We spoke with Frost, who has also contributed to Civil Eats in the past, about the book and the work it documents from the farm in Lawrenceburg, Kentucky.

One of the incentives in transitioning your own farm to no-till was the hope that it would cut down on labor. Has it actually turned out to be the case?

Yes, there are actually a couple different ways but one of them is cultivation. Weeds can swallow your crops, fight with your crops for moisture and nutrients, and also possibly add diseases. So, you have to constantly cultivate to keep those weeds down after every rain. And since we’re in a very rainy climate, weeding season lasts from April all the way through October. So, it’s a very long season of dealing with grasses and various other competitors. But once we started investing in mulches that work, we noticed a massive reduction in our labor. Our weeks used to be, primarily, cultivation. Now, they’re primarily harvesting and planting and doing very little cultivation.

Most no-till farmers are farming at much larger-scale than you are. They tend to grow commodity crops like corn and soybeans and it’s often done in concert with herbicide use, as well as other practices such as planting cover crops.
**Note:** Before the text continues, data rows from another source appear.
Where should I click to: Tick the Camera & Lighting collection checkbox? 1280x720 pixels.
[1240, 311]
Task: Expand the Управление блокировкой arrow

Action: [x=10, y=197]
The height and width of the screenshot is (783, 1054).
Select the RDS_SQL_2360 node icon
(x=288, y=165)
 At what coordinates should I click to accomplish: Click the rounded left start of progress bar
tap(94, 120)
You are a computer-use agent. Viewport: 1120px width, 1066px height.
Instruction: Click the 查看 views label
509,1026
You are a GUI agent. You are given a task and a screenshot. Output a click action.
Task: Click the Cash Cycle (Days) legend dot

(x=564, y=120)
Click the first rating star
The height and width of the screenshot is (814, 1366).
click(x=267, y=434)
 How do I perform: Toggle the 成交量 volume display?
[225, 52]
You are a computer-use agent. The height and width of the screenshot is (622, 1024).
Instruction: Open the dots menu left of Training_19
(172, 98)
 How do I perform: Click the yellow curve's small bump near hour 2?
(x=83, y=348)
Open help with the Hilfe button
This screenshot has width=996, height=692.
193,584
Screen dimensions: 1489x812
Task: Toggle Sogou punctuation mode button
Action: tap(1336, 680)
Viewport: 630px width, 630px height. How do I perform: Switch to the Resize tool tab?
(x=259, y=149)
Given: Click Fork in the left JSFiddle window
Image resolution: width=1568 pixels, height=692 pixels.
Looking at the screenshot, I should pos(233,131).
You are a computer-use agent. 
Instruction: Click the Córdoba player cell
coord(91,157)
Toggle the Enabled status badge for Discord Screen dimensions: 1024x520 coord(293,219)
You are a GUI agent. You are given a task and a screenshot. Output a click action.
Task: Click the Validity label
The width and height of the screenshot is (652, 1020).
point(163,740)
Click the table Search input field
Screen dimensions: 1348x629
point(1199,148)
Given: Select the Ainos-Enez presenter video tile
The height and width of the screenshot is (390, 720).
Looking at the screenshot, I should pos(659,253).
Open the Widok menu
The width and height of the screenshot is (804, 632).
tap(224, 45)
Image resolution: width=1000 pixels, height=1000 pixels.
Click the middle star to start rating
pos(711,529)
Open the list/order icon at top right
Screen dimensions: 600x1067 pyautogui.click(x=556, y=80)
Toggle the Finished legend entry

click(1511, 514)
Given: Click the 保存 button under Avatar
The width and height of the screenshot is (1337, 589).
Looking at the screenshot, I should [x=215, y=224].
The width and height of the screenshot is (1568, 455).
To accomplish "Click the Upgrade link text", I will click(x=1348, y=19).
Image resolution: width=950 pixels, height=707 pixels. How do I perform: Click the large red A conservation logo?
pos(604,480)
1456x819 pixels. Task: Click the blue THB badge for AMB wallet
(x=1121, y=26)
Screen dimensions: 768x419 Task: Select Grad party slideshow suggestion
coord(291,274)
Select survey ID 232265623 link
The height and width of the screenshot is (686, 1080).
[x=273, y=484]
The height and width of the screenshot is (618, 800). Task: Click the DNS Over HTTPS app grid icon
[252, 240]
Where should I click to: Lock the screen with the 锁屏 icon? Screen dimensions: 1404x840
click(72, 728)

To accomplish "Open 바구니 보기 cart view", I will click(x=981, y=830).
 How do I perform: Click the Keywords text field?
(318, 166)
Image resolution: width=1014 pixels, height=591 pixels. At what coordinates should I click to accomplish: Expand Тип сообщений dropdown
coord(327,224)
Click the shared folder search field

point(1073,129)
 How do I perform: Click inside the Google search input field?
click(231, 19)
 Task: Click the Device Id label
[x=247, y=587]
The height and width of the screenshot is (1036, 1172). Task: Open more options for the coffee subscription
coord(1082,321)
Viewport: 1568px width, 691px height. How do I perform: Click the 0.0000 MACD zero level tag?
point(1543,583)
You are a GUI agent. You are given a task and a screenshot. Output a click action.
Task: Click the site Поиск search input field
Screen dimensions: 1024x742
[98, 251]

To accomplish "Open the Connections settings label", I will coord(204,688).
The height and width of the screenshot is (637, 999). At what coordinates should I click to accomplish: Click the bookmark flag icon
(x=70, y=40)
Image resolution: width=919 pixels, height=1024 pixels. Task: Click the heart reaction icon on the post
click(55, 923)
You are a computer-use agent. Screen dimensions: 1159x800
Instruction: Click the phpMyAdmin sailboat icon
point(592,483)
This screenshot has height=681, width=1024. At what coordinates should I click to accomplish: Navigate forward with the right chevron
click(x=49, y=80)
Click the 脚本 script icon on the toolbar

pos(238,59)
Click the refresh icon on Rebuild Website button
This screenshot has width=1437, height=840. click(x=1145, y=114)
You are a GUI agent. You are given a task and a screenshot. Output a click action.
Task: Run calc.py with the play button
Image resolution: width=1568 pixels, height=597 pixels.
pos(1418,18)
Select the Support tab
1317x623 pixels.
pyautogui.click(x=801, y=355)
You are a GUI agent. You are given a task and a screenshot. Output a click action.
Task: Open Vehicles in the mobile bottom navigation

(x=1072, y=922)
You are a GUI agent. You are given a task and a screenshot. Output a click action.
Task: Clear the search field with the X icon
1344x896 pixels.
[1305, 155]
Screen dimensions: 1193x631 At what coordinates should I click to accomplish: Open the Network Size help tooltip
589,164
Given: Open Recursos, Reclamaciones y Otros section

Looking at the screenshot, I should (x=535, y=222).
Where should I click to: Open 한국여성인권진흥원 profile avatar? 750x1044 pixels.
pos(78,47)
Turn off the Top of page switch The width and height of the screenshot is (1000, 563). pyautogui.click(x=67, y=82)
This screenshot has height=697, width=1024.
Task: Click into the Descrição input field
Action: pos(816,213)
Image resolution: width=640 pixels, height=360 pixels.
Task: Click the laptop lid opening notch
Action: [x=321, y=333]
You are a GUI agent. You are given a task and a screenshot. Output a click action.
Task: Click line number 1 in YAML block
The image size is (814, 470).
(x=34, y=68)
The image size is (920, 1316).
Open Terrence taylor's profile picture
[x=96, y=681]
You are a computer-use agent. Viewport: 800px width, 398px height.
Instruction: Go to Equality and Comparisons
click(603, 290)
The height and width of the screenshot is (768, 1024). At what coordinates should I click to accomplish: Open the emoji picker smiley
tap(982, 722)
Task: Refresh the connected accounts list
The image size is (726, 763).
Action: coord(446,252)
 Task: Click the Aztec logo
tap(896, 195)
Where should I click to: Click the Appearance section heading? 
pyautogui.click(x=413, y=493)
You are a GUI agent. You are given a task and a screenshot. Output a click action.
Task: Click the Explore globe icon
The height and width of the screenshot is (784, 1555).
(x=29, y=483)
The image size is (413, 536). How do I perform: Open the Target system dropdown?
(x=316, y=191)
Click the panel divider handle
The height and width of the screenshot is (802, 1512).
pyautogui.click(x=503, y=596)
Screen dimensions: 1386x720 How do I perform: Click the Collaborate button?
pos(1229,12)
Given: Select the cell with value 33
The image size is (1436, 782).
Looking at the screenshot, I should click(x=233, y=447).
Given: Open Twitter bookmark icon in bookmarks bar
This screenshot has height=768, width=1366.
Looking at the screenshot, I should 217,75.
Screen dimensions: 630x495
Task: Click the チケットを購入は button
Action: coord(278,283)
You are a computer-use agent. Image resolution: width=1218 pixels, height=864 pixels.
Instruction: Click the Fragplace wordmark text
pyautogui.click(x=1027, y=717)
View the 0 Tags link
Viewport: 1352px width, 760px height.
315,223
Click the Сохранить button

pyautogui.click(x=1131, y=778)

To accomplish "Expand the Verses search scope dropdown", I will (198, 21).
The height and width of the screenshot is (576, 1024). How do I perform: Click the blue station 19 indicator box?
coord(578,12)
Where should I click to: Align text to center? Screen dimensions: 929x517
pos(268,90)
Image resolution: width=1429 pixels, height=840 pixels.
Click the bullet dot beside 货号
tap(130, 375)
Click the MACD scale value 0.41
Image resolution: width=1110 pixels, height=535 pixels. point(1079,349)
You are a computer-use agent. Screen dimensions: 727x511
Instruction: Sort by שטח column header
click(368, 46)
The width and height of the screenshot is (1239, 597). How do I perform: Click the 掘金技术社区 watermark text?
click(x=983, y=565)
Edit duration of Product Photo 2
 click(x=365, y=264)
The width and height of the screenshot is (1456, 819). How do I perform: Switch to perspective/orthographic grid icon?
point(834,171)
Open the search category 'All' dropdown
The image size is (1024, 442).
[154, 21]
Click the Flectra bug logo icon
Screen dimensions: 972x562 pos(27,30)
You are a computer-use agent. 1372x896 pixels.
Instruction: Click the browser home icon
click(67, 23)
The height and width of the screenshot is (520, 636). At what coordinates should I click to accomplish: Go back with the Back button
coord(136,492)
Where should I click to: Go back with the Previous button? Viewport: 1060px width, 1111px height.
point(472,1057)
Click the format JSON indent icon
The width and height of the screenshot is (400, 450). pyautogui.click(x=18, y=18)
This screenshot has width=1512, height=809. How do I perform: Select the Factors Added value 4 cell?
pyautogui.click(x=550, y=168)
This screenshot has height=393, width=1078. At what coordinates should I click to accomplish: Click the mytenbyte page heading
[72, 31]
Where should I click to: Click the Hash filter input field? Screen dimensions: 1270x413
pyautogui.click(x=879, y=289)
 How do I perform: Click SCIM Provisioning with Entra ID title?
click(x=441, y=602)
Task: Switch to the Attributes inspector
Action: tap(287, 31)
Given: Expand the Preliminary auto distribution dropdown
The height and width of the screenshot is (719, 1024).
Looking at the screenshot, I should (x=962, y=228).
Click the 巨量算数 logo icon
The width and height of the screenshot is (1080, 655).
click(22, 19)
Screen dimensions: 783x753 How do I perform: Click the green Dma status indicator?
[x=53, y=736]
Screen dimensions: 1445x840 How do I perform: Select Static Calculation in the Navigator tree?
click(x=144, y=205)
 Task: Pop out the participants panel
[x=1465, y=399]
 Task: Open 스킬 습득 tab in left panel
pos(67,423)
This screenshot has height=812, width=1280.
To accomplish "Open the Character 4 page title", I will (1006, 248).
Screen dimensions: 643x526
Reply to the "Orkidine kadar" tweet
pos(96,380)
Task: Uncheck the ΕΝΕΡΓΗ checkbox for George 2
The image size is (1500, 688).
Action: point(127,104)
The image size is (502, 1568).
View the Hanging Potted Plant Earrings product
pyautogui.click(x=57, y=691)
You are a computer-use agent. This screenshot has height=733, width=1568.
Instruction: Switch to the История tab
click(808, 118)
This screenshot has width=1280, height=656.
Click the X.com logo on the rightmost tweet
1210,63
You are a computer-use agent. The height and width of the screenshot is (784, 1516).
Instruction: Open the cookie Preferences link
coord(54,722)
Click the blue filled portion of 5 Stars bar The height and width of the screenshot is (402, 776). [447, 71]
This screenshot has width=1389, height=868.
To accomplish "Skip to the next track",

Why did you invest in and fine-tune this very technical approach for such a small operation?

In addition to the labor reduction, we do it for the biodiversity, and to help increase photosynthetic activity. Photosynthesis is important for cooling our planet, for giving us oxygen to breathe, and for sequestering carbon— and maximizing that effort is really important.

There’s the larger scale no-till, which on the organic side is a lot of cover cropping and roller crimping. And then there’s the really small-scale backyard approach. I hope with the book and the podcast, we can bring out some ideas for that middle ground—people [growing food] on acreage ranging  from an eighth of an acre up to 10 or even 20 acres. Managing soil is a way to help sequester carbon but it’s also a way to hold moisture, which is really important. Drought isn’t a problem in Kentucky, but I know much of the world increasingly suffers from lack of moisture. We need growing methods that retain moisture and part of that is growing our soil organic matter. When you till [the soil] you puts a lot of that organic matter on the surface, and it burns up. And even on a small scale, if you’re doing that multiple times a year, you’re losing a lot of moisture, you’re losing a lot of carbon dioxide, and you may be losing a lot of soil. Topsoil is really an extraordinary habitat for microorganisms needed for sequestering carbon for all of the things that we need. But if we don’t use it, we lose it. It blows away or it washes away in heavy rainfalls.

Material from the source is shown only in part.